– Mais… tu dois bien savoir que c’est vrai, répondit la princesse des Laumes, puisque tu l’as invité cinquante fois et qu’il n’est jamais venu.
Et quittant sa cousine mortifiée, elle éclata de nouveau d’un rire qui scandalisa les personnes qui écoutaient la musique, mais attira l’attention de Mme de Saint-Euverte, restée par politesse près du piano et qui aperçut seulement alors la princesse. Mme de Saint-Euverte était d’autant plus ravie de voir Mme des Laumes qu’elle la croyait encore à Guermantes en train de soigner son beau-père malade.
– Mais comment, princesse, vous étiez là?
– Oui, je m’étais mise dans un petit coin, j’ai entendu de belles choses.
– Comment, vous êtes là depuis déjà un long moment!
– Mais oui, un très long moment qui m’a semblé très court, long seulement parce que je ne vous voyais pas.

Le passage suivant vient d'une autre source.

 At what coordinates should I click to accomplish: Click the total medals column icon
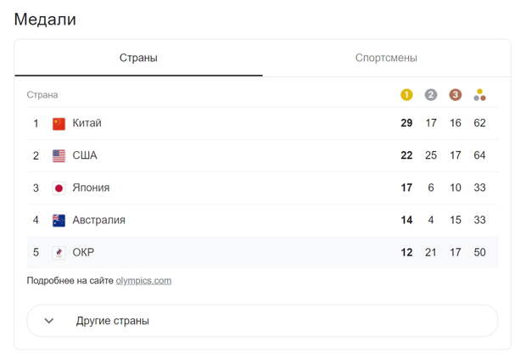[479, 95]
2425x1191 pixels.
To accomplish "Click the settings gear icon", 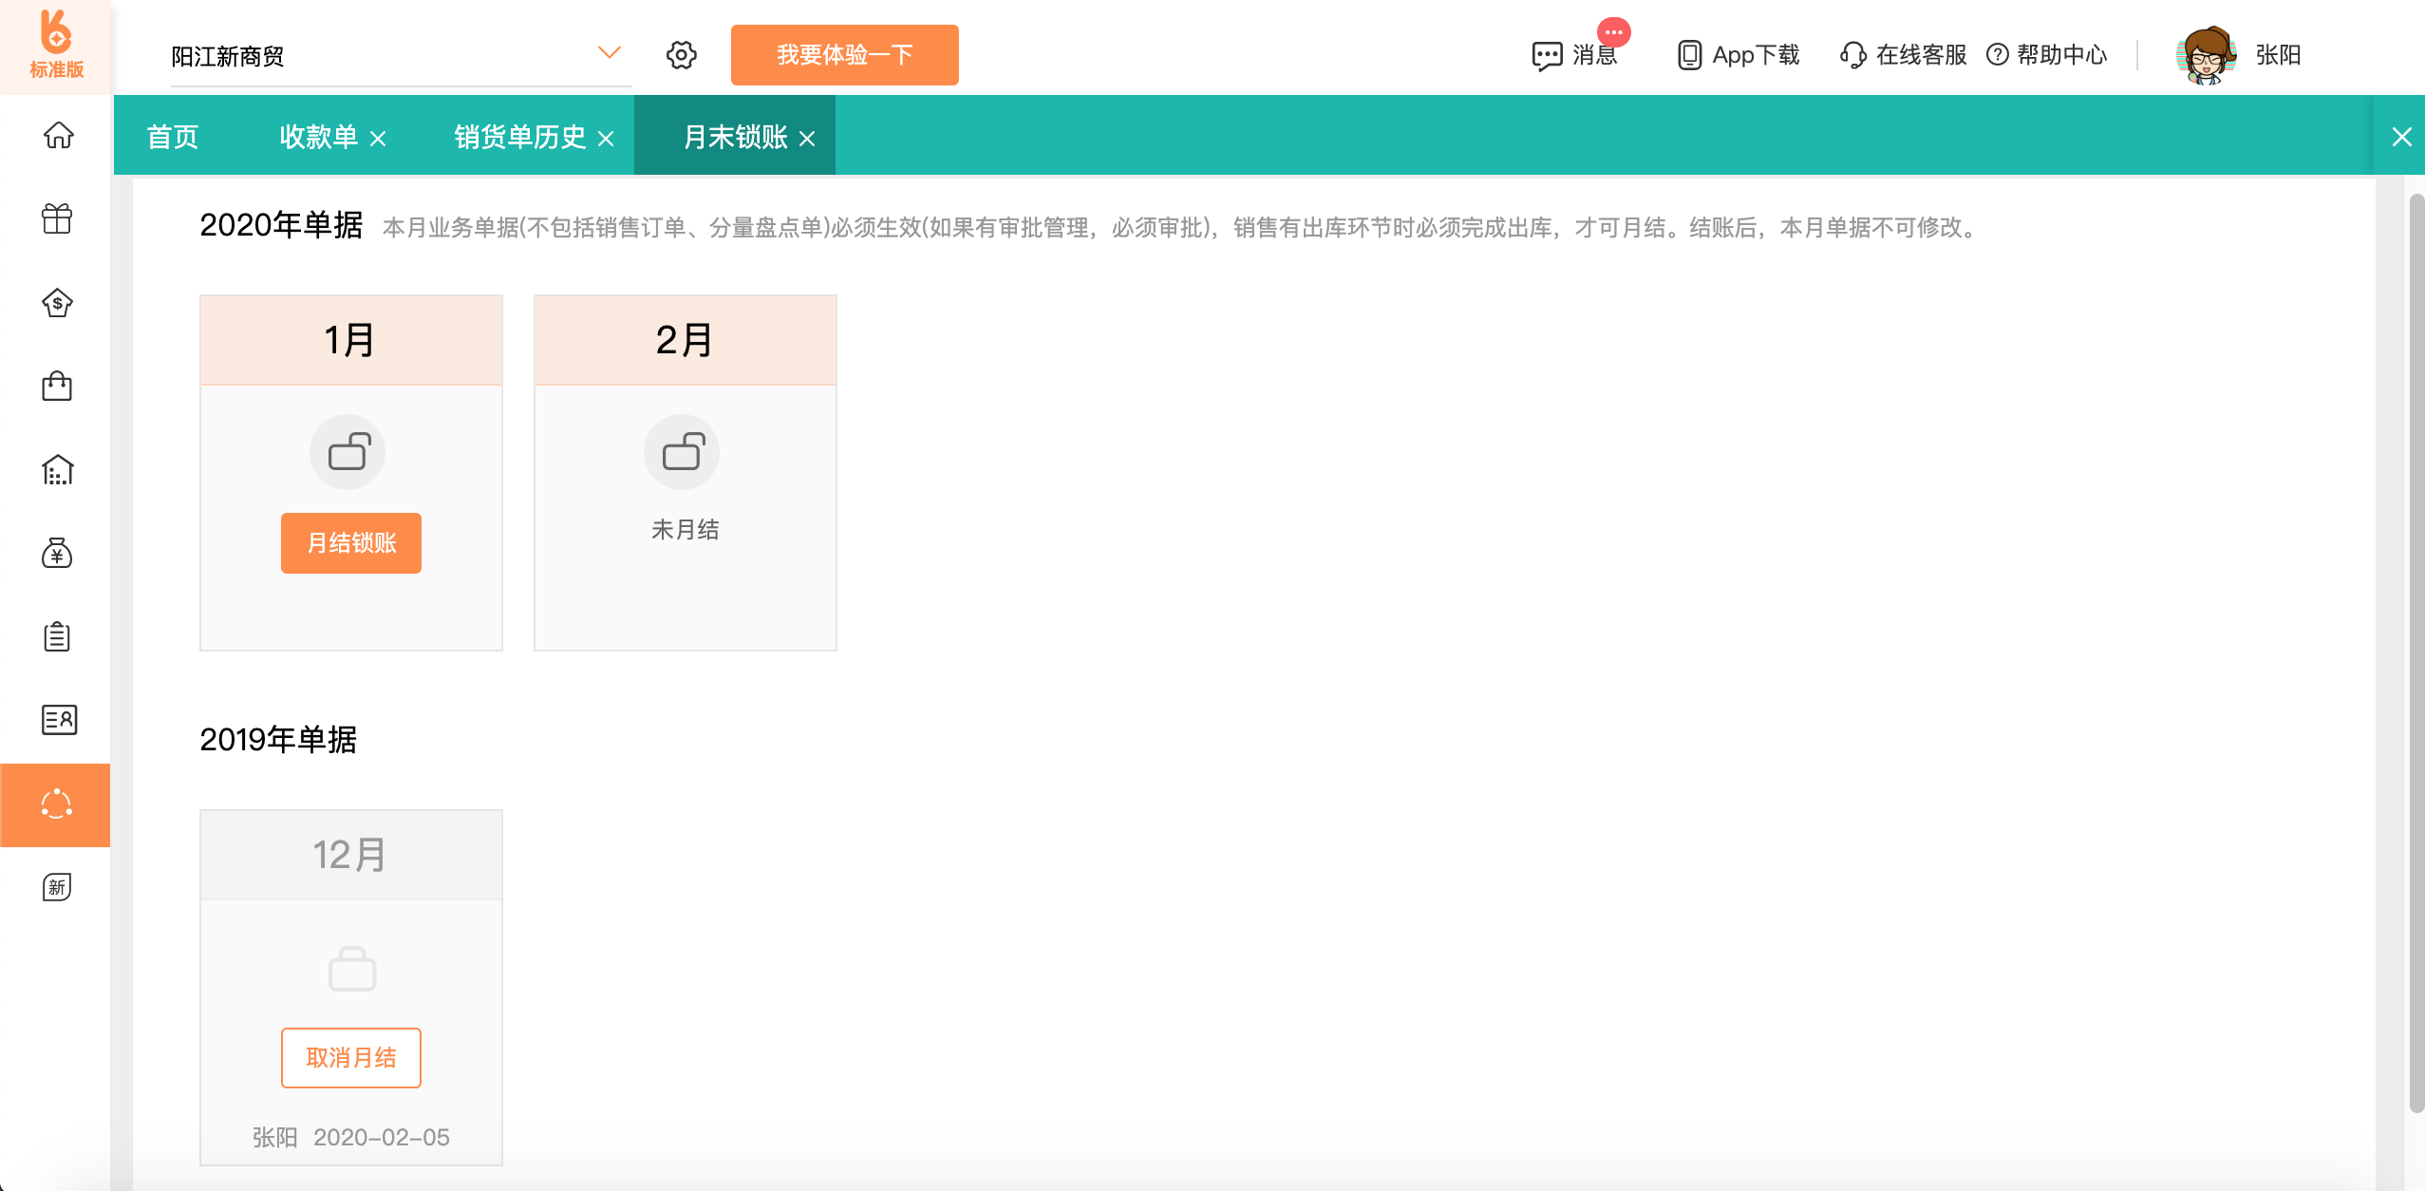I will 682,56.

Mme de Saint-Euverte voulut donner son fauteuil à la princesse qui répondit:
– Mais pas du tout! Pourquoi? Je suis bien n’importe où!

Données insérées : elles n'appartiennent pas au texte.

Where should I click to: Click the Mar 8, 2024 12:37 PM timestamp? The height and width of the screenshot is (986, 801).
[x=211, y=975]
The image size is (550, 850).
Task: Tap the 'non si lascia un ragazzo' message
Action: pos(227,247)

Et, avisant avec intention, pour mieux manifester sa simplicité de grande dame, un petit siège sans dossier:
– Tenez, ce pouf, c’est tout ce qu’il me faut. Cela me fera tenir droite. Oh! mon Dieu, je fais encore du bruit, je vais me faire conspuer.
Cependant le pianiste redoublant de vitesse, l’émotion musicale était à son comble, un domestique passait des rafraîchissements sur un plateau et faisait tinter des cuillers et, comme chaque semaine, Mme de Saint-Euverte lui faisait, sans qu’il la vît, des signes de s’en aller. Une nouvelle mariée, à qui on avait appris qu’une jeune femme ne doit pas avoir l’air blasé, souriait de plaisir, et cherchait des yeux la maîtresse de maison pour lui témoigner par son regard sa reconnaissance d’avoir «pensé à elle» pour un pareil régal. Pourtant, quoique avec plus de calme que Mme de Franquetot, ce n’est pas sans inquiétude qu’elle suivait le morceau; mais la sienne avait pour objet, au lieu du pianiste, le piano sur lequel une bougie tressautant à chaque fortissimo, risquait, sinon de mettre le feu à l’abat-jour, du moins de faire des taches sur le palissandre. A la fin elle n’y tint plus et, escaladant les deux marches de l’estrade, sur laquelle était placé le piano, se précipita pour enlever la bobèche. Mais à peine ses mains allaient-elles la toucher que sur un dernier accord, le morceau finit et le pianiste se leva. Néanmoins l’initiative hardie de cette jeune femme, la courte promiscuité qui en résulta entre elle et l’instrumentiste, produisirent une impression généralement favorable.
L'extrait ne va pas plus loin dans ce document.